| Problem to work on |
Take the line containing "The image size is (750, 731)." and every line after it to the end of the data, and write them out exactly as they appear.

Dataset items
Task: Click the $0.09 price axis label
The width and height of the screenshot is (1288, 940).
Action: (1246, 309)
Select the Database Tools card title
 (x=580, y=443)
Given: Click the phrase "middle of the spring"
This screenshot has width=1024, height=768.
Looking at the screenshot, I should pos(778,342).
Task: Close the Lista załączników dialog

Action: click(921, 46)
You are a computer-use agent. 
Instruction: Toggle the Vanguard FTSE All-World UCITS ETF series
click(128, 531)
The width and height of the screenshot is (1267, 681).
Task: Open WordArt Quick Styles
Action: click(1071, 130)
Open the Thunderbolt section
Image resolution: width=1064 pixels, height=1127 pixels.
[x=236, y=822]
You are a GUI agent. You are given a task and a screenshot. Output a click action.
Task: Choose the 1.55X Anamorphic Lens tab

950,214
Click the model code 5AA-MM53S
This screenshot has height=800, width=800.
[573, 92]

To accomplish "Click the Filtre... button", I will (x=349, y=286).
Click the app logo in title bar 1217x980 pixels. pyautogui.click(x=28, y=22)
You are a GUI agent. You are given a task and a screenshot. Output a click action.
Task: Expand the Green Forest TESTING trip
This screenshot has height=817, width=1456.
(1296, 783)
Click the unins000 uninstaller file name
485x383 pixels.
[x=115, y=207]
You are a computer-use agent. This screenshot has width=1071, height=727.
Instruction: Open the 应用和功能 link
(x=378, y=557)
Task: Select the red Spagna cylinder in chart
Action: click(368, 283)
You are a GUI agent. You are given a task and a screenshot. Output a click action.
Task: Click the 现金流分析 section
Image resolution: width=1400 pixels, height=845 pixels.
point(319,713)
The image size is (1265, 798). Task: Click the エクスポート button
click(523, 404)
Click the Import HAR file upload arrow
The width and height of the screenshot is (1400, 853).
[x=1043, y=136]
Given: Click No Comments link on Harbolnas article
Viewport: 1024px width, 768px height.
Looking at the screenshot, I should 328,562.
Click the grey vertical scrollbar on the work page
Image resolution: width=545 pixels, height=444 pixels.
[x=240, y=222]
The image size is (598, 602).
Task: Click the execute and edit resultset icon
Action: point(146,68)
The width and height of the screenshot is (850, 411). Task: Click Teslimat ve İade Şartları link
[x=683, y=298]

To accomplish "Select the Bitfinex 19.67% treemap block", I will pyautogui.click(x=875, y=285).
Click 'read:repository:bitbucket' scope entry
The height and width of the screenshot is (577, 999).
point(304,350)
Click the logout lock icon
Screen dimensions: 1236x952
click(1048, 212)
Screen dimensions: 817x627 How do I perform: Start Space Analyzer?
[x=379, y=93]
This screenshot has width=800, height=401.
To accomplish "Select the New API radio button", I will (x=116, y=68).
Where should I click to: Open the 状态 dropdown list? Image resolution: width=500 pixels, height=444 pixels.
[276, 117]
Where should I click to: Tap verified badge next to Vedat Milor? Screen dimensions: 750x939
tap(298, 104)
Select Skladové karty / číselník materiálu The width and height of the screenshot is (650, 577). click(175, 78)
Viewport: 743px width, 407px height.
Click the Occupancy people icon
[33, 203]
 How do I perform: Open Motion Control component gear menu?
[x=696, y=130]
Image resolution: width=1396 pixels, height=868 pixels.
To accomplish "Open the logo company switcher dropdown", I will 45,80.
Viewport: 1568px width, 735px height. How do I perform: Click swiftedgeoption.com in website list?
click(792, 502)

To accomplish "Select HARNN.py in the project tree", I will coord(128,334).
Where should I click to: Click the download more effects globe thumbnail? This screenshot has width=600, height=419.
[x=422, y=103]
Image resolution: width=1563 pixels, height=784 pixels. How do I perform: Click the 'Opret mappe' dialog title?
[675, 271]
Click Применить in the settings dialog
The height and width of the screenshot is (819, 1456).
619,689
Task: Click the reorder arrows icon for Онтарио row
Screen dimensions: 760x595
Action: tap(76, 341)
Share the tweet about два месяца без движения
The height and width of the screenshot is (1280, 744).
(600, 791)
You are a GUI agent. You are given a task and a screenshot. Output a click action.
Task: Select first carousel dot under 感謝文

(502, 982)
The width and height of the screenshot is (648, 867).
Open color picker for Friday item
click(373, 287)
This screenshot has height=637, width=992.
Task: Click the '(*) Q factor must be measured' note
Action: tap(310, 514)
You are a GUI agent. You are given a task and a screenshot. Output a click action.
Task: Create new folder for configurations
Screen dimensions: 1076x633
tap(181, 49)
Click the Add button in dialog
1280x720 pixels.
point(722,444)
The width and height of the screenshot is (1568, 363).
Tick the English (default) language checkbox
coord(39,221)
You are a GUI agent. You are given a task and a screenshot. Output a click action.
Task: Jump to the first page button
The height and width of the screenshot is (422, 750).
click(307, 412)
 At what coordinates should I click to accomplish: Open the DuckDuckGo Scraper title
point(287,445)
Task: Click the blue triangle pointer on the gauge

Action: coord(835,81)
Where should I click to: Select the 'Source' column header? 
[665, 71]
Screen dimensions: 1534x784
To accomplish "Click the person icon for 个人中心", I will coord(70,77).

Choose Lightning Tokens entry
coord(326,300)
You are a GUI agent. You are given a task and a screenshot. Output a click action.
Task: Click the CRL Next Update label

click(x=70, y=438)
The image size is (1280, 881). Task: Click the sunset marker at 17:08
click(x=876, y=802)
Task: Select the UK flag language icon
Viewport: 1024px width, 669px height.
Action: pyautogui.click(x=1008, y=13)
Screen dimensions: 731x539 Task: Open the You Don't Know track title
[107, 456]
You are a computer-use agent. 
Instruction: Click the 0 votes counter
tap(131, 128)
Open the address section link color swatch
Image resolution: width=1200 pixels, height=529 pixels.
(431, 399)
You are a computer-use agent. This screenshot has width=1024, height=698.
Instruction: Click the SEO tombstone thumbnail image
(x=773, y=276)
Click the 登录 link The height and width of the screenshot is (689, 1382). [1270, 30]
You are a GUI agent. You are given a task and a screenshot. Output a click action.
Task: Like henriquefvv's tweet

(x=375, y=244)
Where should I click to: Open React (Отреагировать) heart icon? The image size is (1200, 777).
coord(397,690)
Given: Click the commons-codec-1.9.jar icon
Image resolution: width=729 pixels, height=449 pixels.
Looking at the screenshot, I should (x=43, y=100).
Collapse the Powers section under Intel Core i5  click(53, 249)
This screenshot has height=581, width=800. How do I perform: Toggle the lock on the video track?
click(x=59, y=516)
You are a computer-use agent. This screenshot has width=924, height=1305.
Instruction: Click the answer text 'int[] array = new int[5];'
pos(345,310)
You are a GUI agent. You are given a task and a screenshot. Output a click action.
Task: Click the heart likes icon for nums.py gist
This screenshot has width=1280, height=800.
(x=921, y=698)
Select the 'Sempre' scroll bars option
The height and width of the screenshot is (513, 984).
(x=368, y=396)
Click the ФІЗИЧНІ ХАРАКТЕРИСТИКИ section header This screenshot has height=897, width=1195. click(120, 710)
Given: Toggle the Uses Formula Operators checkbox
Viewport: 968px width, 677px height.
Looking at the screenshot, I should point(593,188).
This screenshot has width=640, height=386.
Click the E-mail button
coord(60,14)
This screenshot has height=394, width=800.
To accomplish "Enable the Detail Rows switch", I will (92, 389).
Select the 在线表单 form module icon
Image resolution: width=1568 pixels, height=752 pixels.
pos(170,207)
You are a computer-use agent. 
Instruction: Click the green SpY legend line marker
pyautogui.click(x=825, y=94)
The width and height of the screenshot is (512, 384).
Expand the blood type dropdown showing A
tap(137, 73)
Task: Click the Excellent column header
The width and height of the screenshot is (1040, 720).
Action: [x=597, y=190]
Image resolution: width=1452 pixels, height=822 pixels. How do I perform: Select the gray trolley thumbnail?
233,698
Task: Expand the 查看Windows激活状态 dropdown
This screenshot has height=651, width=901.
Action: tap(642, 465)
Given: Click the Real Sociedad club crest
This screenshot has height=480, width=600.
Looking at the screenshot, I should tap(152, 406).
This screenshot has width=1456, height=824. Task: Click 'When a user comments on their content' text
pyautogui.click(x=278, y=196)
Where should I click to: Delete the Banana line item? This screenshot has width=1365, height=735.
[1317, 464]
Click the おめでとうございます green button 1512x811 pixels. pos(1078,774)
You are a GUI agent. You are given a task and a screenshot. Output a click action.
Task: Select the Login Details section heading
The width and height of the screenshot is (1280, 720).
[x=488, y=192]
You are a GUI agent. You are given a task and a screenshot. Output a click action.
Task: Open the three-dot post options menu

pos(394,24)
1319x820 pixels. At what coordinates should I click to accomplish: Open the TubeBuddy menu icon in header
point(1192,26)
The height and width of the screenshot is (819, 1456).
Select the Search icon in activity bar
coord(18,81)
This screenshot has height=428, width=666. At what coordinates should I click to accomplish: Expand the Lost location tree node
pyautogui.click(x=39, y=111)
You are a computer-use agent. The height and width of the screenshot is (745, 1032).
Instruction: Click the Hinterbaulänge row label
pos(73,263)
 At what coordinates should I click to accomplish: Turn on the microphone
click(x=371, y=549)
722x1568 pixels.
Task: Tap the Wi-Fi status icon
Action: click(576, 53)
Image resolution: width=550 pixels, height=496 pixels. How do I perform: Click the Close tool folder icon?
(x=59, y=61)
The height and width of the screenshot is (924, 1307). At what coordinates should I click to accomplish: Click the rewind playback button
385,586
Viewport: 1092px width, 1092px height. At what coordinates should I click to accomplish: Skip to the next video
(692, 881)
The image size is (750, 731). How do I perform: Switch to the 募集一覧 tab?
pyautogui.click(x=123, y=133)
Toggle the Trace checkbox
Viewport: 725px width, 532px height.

| Task response |
The image size is (750, 731). How do I perform: Switch to the 募集一覧 tab?
pyautogui.click(x=123, y=133)
Toggle the Trace checkbox
Viewport: 725px width, 532px height.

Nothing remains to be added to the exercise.